Question / Help Framerate is inversely proportionate to performance

stebbinsd

Member
Ok, through a series of posts on other message boards, I finally managed to figure out how to record video game footage.

But there's just one problem: The higher I push the framerate, the choppier the playback footage is!

For example, my game runs at 60fps. Even while I'm recording, it's still at 60fps. So I highly doubt it's my computer, because if it were, how come the game still runs normally?

But if I tell OBS to record at 60fps, then just the slightest movement from my character causes the recording to freeze up. When my character has finished moving, then it picks back up.

But here's the weird part: I actually get BETTER performance if I LOWER the framerate at which I record, I actually get less choppiness. When recording at 30fps, the footage will get choppy if my character makes any sudden movements (such as turning around fast to face an enemy that's behind him). But if he's just walking down a corridor or fighting a single enemy one-on-one, the footage of that fight works just fine.

But if I reduce it even further, down to 20fps, then the footage is kind of choppy. But at least it stays consistent. If I'm at 20fps, it doesn't go down to about 1 or 2fps, now matter what kind of sudden, jerkish movements I make in game.

How do I get it to record ... smoothly ... at 60fps?
 

moriz1

Member
maybe your hard drive speed isn't fast enough.

scenes with movement require more data to encode, which might explain why a mostly static scene records fine, while anything with movement will cause your recording to freeze, because your hard drive can't keep up anymore.

turning up the recording framerate also means more data per second, which also needs faster hard drives.
 

stebbinsd

Member
I use a sata cable. It's 6.0Gb/s. Is that fast enough?

To be fair, I'm currently using my secondary hard drive to save my encoding files. It's the "E" drive, not the C drive, and the reason I do that is because, if I need to do a clean install, I can simply unplug the sata port from the back of my secondary hard drive; no need to "back up" the files.

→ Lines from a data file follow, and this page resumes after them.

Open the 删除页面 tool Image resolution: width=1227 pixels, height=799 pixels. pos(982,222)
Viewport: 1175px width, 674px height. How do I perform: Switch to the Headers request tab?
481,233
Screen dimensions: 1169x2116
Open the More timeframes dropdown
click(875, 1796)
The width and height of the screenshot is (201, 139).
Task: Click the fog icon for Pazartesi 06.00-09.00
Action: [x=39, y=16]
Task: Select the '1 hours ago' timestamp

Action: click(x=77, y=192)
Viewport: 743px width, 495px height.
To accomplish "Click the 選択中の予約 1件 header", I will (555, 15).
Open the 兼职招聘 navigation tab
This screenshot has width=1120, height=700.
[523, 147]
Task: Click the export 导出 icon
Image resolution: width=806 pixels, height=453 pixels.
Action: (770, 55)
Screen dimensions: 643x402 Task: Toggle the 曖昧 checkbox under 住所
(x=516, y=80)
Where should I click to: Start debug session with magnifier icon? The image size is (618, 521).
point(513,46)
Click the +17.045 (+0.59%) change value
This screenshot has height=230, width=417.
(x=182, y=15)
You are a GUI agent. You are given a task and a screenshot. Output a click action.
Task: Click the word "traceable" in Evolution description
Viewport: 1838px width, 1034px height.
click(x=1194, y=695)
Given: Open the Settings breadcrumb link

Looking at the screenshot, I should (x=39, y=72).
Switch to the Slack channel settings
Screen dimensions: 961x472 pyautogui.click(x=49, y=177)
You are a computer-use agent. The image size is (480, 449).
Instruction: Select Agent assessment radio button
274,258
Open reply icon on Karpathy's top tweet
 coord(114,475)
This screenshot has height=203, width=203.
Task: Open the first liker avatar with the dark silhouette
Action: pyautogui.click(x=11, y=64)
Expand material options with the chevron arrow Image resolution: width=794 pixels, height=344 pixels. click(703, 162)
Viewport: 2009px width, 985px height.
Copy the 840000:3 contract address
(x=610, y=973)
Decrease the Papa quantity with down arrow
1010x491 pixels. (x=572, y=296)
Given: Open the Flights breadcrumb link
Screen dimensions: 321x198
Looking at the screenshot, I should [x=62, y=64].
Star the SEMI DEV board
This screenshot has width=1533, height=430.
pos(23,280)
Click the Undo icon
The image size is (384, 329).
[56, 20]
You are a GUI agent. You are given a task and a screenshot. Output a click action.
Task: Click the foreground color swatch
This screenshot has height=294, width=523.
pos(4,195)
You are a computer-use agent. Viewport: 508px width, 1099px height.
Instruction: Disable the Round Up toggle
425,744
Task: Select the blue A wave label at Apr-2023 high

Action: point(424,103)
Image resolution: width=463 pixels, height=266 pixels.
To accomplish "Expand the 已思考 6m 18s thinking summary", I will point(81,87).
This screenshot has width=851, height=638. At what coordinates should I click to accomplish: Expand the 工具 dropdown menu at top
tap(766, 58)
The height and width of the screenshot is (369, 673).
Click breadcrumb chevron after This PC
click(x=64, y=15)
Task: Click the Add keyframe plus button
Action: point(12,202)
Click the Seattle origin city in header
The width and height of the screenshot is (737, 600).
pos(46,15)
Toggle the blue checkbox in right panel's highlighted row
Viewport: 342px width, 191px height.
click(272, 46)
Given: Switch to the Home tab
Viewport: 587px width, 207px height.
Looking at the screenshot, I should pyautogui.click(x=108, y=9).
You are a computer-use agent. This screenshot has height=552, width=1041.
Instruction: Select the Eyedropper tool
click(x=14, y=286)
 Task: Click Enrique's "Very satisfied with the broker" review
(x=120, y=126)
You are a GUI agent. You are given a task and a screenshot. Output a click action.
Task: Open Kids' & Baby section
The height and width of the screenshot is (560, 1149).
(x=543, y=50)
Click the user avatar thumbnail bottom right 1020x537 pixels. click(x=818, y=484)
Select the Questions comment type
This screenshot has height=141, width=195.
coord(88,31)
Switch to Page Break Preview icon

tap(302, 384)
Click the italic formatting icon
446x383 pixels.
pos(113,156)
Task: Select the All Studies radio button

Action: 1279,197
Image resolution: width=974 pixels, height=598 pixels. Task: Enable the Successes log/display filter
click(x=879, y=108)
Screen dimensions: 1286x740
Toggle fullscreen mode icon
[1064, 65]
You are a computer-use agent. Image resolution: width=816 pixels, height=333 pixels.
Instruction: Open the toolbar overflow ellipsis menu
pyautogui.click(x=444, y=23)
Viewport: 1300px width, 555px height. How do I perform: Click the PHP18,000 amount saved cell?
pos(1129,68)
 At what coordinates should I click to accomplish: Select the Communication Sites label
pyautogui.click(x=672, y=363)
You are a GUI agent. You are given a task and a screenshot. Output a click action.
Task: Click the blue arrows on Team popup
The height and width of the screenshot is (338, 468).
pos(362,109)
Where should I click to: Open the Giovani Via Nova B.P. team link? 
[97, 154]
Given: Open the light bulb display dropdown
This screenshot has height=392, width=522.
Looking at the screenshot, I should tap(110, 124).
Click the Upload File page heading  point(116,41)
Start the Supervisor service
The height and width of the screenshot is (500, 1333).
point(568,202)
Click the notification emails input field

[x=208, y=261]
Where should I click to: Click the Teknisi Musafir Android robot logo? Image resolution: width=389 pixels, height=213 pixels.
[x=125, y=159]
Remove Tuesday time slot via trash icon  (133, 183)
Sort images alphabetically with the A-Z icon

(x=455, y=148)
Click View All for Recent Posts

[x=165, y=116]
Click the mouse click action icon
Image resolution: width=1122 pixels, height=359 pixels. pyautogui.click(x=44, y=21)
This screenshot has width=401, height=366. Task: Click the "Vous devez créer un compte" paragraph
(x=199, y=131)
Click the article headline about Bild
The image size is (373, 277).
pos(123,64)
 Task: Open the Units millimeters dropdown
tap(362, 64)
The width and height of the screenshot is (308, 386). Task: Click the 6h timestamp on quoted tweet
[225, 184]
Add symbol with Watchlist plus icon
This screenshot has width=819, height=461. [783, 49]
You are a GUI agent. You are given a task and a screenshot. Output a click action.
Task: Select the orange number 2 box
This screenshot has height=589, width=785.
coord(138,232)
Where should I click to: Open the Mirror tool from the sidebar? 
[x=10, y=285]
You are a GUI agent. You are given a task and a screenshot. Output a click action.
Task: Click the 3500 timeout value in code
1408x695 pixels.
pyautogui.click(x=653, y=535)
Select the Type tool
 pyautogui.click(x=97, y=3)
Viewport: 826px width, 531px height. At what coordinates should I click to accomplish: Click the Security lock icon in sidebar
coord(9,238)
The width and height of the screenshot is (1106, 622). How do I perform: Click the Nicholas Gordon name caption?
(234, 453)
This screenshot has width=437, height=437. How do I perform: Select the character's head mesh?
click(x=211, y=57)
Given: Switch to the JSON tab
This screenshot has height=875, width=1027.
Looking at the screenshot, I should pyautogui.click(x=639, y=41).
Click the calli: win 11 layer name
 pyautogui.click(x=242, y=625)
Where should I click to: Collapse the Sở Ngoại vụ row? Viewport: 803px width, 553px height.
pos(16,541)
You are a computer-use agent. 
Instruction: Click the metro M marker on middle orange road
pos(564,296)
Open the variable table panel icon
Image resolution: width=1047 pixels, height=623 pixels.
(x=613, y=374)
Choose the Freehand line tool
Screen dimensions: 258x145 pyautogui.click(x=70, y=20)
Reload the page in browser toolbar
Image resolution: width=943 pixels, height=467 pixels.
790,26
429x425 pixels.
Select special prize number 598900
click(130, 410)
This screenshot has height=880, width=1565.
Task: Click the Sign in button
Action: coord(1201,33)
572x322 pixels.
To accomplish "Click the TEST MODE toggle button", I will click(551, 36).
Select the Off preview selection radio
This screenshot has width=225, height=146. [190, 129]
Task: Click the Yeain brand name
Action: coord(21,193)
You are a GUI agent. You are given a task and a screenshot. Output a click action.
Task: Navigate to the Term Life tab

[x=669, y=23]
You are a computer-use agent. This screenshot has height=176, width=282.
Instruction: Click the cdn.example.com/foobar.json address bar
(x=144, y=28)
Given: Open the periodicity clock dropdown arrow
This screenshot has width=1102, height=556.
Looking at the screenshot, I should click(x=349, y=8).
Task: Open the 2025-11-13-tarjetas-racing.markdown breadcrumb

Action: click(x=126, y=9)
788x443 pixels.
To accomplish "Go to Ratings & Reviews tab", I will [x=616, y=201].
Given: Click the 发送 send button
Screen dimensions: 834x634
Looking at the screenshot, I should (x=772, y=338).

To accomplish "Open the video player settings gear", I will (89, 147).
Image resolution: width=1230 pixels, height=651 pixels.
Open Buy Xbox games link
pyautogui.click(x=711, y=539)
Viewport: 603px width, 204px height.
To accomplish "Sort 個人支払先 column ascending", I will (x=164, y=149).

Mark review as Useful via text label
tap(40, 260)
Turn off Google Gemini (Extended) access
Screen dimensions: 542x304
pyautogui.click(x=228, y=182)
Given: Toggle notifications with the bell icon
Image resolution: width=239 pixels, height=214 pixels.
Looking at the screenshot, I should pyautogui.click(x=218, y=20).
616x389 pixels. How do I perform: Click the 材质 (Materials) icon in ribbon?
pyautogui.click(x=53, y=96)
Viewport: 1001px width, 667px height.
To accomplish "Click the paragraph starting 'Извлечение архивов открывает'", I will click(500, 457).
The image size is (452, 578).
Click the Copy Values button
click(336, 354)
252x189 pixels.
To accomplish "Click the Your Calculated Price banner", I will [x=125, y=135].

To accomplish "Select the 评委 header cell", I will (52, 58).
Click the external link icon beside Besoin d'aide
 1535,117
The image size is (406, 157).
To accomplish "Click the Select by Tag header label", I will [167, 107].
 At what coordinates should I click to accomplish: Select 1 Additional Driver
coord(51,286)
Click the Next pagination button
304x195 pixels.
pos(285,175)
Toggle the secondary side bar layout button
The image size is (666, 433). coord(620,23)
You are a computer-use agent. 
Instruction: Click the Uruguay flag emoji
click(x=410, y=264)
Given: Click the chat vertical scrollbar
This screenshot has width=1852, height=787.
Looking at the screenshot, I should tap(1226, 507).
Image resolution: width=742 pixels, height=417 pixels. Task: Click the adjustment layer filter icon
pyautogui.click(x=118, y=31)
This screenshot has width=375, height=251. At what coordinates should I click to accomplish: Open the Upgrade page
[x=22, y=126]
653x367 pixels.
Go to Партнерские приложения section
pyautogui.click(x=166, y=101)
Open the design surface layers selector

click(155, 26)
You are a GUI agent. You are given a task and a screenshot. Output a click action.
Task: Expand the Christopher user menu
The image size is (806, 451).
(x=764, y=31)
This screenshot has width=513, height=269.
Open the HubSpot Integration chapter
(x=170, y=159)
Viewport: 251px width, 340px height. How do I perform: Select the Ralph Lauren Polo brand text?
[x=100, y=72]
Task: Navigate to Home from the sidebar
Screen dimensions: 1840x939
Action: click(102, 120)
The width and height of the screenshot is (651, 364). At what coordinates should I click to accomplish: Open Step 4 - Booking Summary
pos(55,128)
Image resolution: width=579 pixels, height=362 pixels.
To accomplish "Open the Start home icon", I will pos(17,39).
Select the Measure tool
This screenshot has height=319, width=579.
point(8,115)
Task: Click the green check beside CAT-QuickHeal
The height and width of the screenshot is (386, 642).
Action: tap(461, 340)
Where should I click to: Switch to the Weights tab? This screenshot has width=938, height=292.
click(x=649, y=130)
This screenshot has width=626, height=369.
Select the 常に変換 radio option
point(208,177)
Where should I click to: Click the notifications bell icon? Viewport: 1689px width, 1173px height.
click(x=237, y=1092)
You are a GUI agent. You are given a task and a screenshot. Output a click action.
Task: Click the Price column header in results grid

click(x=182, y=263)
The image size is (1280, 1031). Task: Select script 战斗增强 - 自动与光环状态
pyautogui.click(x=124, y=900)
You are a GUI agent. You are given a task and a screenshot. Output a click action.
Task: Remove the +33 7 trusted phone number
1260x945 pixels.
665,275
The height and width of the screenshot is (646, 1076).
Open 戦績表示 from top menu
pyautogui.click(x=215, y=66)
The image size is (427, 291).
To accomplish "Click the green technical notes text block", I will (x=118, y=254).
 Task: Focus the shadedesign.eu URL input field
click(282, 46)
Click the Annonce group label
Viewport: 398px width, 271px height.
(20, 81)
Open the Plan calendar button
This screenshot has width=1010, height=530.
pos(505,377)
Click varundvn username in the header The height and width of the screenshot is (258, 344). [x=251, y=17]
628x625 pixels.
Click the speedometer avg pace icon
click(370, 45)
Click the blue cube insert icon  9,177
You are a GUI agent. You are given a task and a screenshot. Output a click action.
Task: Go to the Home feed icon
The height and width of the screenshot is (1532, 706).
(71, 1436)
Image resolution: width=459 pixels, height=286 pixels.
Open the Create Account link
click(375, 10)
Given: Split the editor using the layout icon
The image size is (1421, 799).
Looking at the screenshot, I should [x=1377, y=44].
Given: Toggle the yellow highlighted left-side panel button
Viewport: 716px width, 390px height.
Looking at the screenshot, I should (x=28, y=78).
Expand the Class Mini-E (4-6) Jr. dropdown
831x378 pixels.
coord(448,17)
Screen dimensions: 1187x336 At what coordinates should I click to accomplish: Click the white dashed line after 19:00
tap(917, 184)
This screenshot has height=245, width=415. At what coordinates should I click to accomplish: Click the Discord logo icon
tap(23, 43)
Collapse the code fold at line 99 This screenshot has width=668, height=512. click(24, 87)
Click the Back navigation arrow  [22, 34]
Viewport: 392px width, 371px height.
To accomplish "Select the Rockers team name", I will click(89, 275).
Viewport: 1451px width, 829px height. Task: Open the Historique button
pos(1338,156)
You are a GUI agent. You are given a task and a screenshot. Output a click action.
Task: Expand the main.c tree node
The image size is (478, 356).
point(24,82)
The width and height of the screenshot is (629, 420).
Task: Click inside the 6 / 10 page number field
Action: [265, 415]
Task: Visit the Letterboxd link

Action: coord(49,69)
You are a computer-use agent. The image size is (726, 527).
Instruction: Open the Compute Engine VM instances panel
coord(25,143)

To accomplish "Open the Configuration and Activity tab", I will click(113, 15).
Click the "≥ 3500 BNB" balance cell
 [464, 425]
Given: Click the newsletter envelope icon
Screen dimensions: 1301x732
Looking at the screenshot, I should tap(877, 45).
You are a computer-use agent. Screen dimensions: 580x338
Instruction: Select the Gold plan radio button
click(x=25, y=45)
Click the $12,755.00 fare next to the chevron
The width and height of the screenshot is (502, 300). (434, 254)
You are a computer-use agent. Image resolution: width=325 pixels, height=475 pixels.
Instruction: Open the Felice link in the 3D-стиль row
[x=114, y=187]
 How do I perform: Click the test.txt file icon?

I do notice that the E drive is slightly slower in pulling up word documents and the like. Do most computers have a C drive that's faster than the E drive?
 

Sodak

Member
I have the same problem if i record with obs on win 10 with nvenc on 60fps my fps goes down to 30-50fps and its not smooth. its a OBS sided problem i think .

Which OS ure using?
 

VanDuits

Member
If C: is not a SSD, then you are right to use your secondary drive. if the speeds are good enough of course.
What are your settings in OBS?
 
as i said no log no cookies
what are you even talkng about? even if he records with 50k bitrae its barely 6,25 MB/s. any usb2.0 hdd or old pata hdd should make it. only thing that may affect it is disabled write cache in drive properities in device manager and thats quite unlikely also
 

stebbinsd

Member
as i said no log no cookies
what are you even talkng about? even if he records with 50k bitrae its barely 6,25 MB/s. any usb2.0 hdd or old pata hdd should make it. only thing that may affect it is disabled write cache in drive properities in device manager and thats quite unlikely also
Uuuuh ... hablar en ingles, por favor.

Seriously, would you mind just simply telling me what I need to do?
 

MeTheRebel

New Member
No one can assist you if you don't provide any information.
Just upload an OBS log so people can help you.